» 読む文章
=======
財務、記録、体質の限界か -鳥人間コンテスト休止についてOBの視点

かつて滑空期部門に出場していたチームに所属していたものとしては残念なニュース。また偶然にもついこの間、ここでチームの現状を嘆いてたこともあって、実にやるせない。
「鳥人間コンテスト」休止 読売テレビ、制作費削減で - ITmedia News

読売テレビ放送は1月16日、「鳥人間コンテスト」の今年の大会を休止すると発表した。番組制作費の削減のため。来年の大会は開催する。

読売テレビの公式サイトより

昨今の厳しい経済環境はテレビ業界も同様で、番組制作費の見直しが検討されております。その中で、「鳥人間コンテスト」は参加者の安全な飛行を重視して大掛かりなセットや救助システムを組んでおり、予算削減を理由に安全面を軽視することは考えられません。事務局としても、大会開催にむけて検討を重ねてまいりましたが、上記の理由で09年の開催休止を選択しました。バードマン、また関係者の皆さまには、何とぞご理解を承りたくお願いいたします。

出場者にとっては、甲子園や箱根駅伝と同じ位置付けにある。ただのテレビ番組ではなく、これは大会、コンテストなのだ。
=======
» 表示データ
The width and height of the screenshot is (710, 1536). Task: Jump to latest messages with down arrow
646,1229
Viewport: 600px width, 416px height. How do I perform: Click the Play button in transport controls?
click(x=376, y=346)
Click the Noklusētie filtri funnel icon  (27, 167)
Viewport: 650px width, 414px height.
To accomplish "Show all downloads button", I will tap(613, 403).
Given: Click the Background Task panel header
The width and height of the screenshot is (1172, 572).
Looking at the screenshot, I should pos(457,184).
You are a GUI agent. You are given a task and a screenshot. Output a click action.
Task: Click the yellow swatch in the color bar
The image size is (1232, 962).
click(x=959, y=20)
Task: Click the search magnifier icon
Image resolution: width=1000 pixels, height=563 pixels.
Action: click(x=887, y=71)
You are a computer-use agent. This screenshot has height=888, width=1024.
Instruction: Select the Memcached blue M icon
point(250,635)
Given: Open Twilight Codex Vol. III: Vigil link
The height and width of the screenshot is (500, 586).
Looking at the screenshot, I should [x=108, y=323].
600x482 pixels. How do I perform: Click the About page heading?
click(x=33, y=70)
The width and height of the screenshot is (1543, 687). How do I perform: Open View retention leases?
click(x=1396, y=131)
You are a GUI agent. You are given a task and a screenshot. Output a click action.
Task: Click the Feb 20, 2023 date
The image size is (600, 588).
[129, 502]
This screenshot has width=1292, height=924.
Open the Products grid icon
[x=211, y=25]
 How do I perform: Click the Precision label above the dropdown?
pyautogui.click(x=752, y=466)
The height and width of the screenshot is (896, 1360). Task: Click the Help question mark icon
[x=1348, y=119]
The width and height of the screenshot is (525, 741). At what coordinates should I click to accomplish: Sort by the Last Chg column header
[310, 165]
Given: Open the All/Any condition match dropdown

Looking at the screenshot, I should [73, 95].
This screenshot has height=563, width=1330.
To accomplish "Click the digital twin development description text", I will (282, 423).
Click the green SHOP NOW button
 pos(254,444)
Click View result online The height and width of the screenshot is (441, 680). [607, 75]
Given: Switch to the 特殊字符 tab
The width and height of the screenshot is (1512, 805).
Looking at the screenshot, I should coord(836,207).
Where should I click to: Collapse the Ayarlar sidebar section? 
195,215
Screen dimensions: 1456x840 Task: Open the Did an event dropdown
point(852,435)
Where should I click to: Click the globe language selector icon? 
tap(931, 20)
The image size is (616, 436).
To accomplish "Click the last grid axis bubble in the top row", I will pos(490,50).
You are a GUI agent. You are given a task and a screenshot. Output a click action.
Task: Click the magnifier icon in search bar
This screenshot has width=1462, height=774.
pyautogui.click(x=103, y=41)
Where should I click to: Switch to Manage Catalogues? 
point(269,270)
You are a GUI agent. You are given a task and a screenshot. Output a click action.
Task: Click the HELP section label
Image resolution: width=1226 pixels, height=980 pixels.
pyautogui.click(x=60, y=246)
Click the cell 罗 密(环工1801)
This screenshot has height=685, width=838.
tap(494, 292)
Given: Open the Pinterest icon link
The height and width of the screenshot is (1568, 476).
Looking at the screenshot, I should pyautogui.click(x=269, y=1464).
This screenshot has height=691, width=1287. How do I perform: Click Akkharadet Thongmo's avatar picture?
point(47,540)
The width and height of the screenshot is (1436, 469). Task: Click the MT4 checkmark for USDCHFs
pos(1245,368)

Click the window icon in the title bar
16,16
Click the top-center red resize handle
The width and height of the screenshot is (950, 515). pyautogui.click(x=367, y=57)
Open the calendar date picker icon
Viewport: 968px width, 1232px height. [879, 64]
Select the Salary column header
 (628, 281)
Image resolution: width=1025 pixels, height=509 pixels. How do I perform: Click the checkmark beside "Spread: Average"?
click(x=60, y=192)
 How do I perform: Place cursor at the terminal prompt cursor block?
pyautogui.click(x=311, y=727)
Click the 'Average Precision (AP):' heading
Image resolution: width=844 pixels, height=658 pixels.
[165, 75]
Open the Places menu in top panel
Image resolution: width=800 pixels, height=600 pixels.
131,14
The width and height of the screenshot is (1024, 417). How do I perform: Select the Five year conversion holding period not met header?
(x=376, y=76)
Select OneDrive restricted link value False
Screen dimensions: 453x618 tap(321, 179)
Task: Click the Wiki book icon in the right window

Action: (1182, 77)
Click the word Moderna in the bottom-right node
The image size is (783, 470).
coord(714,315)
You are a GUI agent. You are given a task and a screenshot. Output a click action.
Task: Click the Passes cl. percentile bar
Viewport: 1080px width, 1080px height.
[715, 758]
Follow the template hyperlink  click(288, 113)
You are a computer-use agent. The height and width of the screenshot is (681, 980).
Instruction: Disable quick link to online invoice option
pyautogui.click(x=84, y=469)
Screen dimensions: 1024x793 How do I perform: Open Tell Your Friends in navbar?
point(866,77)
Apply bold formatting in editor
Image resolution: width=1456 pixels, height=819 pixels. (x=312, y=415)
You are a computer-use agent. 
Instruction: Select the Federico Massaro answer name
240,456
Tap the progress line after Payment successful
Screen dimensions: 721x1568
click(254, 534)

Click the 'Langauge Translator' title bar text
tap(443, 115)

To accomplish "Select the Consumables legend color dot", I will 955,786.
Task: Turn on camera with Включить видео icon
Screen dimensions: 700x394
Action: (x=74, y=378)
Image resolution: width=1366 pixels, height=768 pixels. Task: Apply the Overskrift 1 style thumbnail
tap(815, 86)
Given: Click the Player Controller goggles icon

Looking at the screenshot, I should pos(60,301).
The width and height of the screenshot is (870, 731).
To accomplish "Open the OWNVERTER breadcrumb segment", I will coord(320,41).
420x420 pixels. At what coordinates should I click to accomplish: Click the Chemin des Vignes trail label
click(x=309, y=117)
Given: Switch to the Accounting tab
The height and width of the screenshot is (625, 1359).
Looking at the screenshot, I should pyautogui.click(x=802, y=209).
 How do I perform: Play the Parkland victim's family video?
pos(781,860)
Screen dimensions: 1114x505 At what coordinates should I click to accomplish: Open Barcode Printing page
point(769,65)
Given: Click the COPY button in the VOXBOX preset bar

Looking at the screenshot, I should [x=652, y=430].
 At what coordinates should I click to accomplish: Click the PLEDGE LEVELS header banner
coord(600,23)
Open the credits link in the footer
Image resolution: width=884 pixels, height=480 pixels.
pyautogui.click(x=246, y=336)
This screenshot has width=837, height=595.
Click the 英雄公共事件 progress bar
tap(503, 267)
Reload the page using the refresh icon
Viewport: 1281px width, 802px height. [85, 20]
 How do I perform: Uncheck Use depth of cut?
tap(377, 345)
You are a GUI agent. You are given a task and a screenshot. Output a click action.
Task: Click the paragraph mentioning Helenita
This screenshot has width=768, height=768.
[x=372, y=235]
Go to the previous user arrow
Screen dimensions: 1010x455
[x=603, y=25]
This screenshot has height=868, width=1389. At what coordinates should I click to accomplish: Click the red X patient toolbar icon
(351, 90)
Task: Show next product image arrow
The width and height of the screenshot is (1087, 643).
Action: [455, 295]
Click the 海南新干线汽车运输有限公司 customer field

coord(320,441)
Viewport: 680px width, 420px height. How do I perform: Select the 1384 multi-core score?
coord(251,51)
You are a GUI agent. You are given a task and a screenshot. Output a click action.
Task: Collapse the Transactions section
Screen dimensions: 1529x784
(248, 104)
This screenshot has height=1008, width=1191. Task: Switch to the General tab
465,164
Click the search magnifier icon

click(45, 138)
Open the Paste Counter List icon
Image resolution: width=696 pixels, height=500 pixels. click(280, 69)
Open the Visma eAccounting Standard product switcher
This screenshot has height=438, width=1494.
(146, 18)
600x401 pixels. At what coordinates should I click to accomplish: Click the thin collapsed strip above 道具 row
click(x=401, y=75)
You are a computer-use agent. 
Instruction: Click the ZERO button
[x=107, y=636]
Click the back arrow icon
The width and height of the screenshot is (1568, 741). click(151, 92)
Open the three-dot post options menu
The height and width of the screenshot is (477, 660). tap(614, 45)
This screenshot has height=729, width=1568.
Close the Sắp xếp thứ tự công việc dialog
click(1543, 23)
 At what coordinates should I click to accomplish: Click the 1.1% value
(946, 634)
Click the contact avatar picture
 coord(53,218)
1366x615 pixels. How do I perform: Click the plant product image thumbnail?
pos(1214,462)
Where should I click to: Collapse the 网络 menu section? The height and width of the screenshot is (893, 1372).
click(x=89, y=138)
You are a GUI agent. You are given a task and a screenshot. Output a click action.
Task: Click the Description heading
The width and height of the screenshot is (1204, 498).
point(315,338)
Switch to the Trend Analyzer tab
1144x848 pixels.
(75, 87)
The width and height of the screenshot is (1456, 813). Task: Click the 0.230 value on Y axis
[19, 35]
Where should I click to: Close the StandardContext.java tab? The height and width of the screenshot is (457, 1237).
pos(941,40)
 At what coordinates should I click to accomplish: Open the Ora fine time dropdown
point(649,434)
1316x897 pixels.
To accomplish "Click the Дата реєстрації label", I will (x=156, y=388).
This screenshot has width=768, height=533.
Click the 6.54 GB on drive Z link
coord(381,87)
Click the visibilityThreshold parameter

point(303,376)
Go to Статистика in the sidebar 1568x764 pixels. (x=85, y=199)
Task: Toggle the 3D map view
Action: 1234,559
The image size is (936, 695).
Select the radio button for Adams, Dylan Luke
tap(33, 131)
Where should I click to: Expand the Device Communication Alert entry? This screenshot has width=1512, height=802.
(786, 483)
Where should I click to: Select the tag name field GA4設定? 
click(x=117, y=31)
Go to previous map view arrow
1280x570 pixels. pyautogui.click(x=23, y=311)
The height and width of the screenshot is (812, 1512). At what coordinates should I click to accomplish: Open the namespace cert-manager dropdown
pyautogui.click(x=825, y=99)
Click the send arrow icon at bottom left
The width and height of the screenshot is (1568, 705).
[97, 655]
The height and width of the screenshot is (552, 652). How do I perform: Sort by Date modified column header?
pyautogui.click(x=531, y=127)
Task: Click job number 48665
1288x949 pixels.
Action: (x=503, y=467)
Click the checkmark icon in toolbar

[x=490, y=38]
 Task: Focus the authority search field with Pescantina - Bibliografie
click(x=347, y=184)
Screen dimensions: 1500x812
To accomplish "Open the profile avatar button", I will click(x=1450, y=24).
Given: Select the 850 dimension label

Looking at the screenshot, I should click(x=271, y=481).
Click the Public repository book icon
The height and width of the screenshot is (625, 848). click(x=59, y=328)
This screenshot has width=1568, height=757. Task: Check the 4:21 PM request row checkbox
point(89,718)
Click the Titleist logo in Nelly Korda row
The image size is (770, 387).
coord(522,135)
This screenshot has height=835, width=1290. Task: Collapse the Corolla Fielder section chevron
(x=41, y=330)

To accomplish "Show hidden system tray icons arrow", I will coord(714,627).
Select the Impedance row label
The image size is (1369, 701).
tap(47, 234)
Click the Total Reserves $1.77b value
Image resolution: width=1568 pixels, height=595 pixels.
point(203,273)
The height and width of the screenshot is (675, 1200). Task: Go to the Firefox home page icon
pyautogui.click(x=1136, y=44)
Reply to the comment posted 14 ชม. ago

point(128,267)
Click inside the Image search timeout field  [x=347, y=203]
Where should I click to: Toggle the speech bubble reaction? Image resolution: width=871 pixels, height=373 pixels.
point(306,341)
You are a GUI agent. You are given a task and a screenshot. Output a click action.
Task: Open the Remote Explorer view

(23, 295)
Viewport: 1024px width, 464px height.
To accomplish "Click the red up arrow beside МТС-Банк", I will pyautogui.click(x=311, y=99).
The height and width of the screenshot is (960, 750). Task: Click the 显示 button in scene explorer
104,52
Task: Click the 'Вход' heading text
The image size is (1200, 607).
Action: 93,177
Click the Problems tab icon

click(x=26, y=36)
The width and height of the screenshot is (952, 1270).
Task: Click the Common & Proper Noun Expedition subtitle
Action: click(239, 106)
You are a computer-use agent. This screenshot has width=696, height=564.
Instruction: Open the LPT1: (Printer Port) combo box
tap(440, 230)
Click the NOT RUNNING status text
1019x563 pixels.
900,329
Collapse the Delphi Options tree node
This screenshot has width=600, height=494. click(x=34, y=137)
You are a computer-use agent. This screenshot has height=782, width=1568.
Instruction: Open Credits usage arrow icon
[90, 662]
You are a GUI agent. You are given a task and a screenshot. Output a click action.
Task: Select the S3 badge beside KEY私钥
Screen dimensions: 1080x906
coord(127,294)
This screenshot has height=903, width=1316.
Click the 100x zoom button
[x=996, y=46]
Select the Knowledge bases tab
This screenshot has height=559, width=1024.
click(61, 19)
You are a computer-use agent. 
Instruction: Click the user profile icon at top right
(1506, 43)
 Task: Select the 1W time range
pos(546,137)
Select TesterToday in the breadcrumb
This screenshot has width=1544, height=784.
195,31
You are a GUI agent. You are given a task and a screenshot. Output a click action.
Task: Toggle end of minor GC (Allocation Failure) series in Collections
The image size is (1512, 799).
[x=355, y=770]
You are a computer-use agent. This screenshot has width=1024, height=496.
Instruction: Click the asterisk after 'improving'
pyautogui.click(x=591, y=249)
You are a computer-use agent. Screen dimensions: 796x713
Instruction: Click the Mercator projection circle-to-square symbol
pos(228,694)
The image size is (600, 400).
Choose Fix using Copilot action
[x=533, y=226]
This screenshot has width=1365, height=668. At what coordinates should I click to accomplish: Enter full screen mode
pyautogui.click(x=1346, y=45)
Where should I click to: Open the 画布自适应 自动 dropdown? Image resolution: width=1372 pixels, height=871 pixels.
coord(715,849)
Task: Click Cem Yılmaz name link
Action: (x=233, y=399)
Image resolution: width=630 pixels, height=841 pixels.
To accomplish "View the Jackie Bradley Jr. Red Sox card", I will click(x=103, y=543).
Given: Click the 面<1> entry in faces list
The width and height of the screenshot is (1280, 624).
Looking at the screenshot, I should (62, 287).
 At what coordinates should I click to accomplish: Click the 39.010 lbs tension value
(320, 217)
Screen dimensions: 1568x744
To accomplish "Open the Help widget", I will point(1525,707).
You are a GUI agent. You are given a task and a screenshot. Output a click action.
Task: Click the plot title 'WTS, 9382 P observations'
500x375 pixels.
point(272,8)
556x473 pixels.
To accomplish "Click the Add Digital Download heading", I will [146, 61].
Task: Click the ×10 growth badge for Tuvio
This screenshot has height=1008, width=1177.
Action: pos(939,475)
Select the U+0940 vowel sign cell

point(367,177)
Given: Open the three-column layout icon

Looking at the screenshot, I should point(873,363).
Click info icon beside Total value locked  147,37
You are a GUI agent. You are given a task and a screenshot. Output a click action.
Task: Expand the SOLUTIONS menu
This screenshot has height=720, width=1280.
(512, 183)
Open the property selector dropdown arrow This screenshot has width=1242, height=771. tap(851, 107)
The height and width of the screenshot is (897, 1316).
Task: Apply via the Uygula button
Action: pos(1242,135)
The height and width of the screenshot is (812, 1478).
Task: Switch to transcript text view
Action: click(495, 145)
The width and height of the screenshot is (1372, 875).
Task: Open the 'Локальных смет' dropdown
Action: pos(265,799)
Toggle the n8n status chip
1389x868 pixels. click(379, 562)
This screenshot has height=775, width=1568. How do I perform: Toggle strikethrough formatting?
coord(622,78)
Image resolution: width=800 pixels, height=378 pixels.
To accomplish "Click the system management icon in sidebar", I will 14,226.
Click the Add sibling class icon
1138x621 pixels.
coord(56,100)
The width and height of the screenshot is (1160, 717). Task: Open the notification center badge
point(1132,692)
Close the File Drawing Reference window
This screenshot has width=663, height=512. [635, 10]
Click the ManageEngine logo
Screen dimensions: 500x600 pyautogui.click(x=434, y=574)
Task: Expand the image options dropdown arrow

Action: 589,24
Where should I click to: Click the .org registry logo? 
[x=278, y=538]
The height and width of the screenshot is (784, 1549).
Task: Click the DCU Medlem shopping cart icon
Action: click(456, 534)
=======
» あなたの課題
鳥人間コンテストの休止を扱った文章を、最後の一文のあとから引き継いで書き進めてください。

» 課題の解答
一方で、大会休止は残念なニュースだけど、大会そのものについてもここ数年、状況が変わってきたんじゃないかとも思う。実際にチームに所属したり会場に足を運んで飛んでいる所を見物したりするのは楽しいんだけれど、それが2時間の番組になると、2日間の大会のエッセンスだけを取り出して、飛ぶチームはクローズアップ、飛ばないチームはダイジェストで飛ばしまくるだけの番組。制作側の意図として明らかに視聴率という数字を取りにいっているのだ(だが狙えば狙うほど冷めるという皮肉)。
「そろそろ限界」が本当に来てしまったわけだ。

限界1. スポンサーの限界

民放だから、スポンサーからの広告費で成り立っている。未曾有(みぞうゆう、と読む・笑)の不況に陥っている今、企業の収益が減る→広告料を減らす→テレビ局は安上がりなバラエティしか作らなくなる→テレビ離れが進む→テレビに広告価値が無くなる→企業は広告料が減らす→以下スパイラル。

大会の会場には何があるか。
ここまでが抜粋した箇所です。